Isaac Bryan, a researcher for the Million Dollar Hoods Project at the Ralph J. Bunche Center for African American Studies at UCLA was not swayed by the sheriff’s argument.
“We cannot and will not be moved to act in fear by iterations of a Willie Horton story,” Bryan told the board, referencing an ad campaign from the 1988 United States presidential race that featured a black man convicted of murder who raped a white woman and stabbed her partner while on furlough.
Barger said even if the county implements bail reform and an aggressive program to divert mentally ill individuals into community care, new jail capacity will still be needed. She accused her colleagues of just postponing the inevitable.
“I know that there are those out there that have a false narrative that by getting rid of Men’s Central Jail that there’s not going to be an increase anywhere. I guarantee you, there will be a need and this board will look at increasing capacity at one of our existing facilities. So for anybody out there that thinks `no more jails’ is in play, they are wrong,” Barger said.
During a June meeting on the county budget, following release of a draft plan from McCarthy that was not shared publicly, the board pulled back 75% of the funding for work to set the scope and cost of the mental health treatment jail. But the board stopped short of canceling its contract with McCarthy, allocating $30 million to the effort while continuing to evaluate its alternatives.
Chief Executive Officer Sachi Hamai had warned that not allocating any money to the project would put the county in breach of its commitment to McCarthy.
County counsel advised the board that it had the right to terminate the contract for convenience if the contract no longer suited its needs.
Multiple board members said the contract was tied to a particular approach that would not allow for a “care first” facility.

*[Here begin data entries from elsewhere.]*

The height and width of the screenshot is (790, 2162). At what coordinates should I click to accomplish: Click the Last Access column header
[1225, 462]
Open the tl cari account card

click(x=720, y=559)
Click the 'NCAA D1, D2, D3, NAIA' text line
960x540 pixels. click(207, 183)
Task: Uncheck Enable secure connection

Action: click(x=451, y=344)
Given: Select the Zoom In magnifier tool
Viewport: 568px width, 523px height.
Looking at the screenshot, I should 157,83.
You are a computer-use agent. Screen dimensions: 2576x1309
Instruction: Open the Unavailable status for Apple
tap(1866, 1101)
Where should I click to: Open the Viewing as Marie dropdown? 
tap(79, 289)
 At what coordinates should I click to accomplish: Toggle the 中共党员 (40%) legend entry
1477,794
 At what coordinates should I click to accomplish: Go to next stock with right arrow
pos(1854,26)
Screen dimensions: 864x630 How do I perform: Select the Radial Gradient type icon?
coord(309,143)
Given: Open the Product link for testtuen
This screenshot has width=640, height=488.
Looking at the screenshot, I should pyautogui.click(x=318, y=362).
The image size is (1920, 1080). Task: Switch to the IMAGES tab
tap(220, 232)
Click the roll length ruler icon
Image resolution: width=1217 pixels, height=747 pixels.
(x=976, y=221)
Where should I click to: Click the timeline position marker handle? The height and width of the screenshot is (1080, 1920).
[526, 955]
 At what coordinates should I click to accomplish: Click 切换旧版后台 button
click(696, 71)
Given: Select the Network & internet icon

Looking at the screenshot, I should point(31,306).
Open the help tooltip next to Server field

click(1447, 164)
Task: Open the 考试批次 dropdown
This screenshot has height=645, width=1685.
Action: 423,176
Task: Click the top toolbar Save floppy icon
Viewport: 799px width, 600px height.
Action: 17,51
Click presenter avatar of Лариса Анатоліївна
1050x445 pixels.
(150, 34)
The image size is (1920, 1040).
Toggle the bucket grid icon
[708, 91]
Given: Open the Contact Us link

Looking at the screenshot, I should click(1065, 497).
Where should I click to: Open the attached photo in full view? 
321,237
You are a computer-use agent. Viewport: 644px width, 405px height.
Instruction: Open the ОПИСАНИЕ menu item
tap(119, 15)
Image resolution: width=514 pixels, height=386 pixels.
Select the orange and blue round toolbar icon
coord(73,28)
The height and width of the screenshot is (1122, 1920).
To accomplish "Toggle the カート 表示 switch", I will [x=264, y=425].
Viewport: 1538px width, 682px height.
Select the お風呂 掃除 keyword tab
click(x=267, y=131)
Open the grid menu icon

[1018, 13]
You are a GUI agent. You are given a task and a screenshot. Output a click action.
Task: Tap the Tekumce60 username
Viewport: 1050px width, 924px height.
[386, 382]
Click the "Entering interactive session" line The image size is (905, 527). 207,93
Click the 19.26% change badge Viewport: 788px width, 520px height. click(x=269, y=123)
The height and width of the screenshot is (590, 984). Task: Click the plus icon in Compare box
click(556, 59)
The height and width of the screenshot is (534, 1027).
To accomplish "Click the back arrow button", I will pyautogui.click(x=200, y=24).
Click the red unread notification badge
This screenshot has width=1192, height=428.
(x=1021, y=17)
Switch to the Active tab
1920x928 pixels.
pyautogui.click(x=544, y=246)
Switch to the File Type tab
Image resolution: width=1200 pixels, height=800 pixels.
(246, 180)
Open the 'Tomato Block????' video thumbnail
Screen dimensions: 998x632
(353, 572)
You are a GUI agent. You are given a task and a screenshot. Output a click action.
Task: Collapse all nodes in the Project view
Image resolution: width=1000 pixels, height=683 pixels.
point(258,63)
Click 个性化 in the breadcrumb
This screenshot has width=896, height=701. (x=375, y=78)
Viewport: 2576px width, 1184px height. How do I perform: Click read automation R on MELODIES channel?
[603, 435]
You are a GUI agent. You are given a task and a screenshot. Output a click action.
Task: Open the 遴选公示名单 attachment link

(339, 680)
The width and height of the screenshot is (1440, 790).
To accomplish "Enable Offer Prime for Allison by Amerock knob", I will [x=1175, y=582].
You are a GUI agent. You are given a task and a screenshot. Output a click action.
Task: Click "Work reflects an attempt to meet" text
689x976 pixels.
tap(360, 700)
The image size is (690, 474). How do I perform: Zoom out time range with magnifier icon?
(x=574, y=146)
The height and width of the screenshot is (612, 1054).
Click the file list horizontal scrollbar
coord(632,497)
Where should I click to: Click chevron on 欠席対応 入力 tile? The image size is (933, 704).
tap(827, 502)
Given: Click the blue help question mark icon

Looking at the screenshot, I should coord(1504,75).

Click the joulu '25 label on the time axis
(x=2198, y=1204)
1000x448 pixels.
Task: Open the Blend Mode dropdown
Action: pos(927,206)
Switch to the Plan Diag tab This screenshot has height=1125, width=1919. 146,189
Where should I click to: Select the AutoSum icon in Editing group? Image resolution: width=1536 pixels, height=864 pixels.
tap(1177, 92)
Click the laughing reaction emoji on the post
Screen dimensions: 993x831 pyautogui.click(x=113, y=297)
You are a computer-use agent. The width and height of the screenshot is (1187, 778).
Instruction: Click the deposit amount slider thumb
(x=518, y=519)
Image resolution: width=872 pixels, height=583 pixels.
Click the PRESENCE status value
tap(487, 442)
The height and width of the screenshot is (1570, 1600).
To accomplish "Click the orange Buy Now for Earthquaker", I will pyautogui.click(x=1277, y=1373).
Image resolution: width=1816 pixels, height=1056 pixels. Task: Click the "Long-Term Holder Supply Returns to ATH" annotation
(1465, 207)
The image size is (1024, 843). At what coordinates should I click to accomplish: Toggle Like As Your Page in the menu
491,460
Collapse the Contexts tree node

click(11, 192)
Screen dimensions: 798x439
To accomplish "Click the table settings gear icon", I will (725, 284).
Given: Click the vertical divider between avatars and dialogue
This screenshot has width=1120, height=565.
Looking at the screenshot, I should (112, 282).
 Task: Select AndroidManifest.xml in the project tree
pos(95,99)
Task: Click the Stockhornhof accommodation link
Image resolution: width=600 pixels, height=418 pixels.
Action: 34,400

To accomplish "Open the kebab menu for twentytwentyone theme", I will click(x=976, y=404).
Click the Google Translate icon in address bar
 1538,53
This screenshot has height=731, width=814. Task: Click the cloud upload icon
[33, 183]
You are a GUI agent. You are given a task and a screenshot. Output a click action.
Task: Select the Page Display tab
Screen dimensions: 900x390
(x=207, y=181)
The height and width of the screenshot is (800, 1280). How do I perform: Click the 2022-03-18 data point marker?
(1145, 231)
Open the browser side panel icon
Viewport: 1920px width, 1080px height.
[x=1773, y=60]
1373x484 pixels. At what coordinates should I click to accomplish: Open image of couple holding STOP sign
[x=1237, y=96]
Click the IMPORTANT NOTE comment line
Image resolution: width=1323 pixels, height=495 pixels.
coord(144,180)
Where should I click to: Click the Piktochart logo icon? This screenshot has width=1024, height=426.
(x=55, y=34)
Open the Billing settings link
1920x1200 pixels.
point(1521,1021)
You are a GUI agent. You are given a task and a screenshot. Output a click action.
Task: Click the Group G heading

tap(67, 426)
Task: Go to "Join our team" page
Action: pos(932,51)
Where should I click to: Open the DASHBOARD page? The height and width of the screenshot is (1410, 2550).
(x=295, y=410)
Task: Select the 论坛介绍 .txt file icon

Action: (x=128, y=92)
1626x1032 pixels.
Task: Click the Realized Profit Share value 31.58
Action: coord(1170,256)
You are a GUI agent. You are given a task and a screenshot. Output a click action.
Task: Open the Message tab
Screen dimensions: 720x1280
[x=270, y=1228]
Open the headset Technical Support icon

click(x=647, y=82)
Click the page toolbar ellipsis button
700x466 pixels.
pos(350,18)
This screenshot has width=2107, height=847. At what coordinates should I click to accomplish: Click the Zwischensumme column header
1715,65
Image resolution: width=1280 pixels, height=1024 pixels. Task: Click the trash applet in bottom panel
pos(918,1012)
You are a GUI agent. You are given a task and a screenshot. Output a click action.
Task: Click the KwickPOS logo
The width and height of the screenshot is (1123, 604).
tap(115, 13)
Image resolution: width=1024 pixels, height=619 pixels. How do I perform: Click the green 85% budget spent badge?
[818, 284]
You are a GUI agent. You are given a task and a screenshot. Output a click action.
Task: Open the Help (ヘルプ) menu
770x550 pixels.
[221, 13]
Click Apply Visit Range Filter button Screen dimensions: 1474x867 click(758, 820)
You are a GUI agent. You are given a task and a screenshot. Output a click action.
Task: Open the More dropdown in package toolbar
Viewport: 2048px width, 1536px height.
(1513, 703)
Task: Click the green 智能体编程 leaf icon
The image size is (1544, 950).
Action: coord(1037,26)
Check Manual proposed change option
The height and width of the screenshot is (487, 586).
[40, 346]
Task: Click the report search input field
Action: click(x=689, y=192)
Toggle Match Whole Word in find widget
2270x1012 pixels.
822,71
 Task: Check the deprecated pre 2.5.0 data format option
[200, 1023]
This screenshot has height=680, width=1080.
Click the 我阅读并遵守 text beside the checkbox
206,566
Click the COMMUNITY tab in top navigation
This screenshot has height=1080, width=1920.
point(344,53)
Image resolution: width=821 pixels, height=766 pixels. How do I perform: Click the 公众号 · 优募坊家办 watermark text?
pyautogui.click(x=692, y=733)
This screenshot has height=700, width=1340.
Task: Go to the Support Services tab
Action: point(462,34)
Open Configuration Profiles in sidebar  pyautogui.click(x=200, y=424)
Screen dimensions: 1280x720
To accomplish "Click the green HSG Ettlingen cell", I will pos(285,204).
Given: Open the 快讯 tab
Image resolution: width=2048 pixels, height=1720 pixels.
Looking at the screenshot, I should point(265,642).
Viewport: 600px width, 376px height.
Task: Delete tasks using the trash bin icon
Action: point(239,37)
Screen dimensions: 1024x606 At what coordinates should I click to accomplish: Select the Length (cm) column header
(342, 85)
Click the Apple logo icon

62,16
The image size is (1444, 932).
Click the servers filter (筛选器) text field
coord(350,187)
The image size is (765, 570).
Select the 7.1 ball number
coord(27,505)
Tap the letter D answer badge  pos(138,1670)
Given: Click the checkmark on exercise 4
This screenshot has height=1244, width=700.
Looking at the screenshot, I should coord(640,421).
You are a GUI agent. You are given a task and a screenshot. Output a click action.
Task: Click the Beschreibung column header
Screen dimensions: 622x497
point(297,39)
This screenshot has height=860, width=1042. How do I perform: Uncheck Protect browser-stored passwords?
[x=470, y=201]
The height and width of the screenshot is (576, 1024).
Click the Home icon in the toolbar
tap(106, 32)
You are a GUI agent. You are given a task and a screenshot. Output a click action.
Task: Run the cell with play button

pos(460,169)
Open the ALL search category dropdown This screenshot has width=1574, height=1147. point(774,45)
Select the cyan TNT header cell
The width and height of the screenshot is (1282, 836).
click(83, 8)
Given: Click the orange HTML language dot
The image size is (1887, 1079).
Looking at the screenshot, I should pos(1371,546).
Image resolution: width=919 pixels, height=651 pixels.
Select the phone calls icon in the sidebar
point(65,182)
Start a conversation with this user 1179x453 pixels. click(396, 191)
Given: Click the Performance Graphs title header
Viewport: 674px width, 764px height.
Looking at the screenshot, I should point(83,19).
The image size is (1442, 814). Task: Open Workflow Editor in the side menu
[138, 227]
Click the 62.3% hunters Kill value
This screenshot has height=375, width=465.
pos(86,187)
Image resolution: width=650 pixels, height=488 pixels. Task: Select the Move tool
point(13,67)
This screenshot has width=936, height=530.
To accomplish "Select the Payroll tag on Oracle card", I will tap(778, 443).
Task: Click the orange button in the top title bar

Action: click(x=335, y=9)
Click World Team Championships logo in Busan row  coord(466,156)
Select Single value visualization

“We’ve had a profound change on this board, since 2015,” when the contract was signed, Solis said.
Though the vote to cancel the contract reflected a near consensus, the board did not seem to agree on what comes next.
And, following the vote, the board directed the director of public works to negotiate a final payment to McCarthy to cover termination costs, but those termination costs were not specified.
Supervisor Mark Ridley-Thomas and Hahn brought a motion of their own, asking for a task force to synthesize a host of pending reports on jail reform and the replacement of Men’s Central Jail. The motion also called for reallocating funds to mental health care.
“While the board agrees that the MCJ facility is unacceptable, and must be demolished, the strategy for creating a new `Care First/Jail Last’ system is still not fully defined,” the motion reads.
Ridley-Thomas also proposed that the county address critical maintenance issues at the jail while reviewing its options.
Thousands of inmates remain in custody at the 1960s-era Men’s Central Jail, which Hahn called “an abomination.” Many live in cramped, dark cells set in long rows that make them difficult to monitor, creating an unsafe environment for both guards and inmates. Barger said in February that the facility was plagued by rats and amounts to “a time bomb waiting to go off.”
The vote in support of that second motion was 4-0, with Barger abstaining.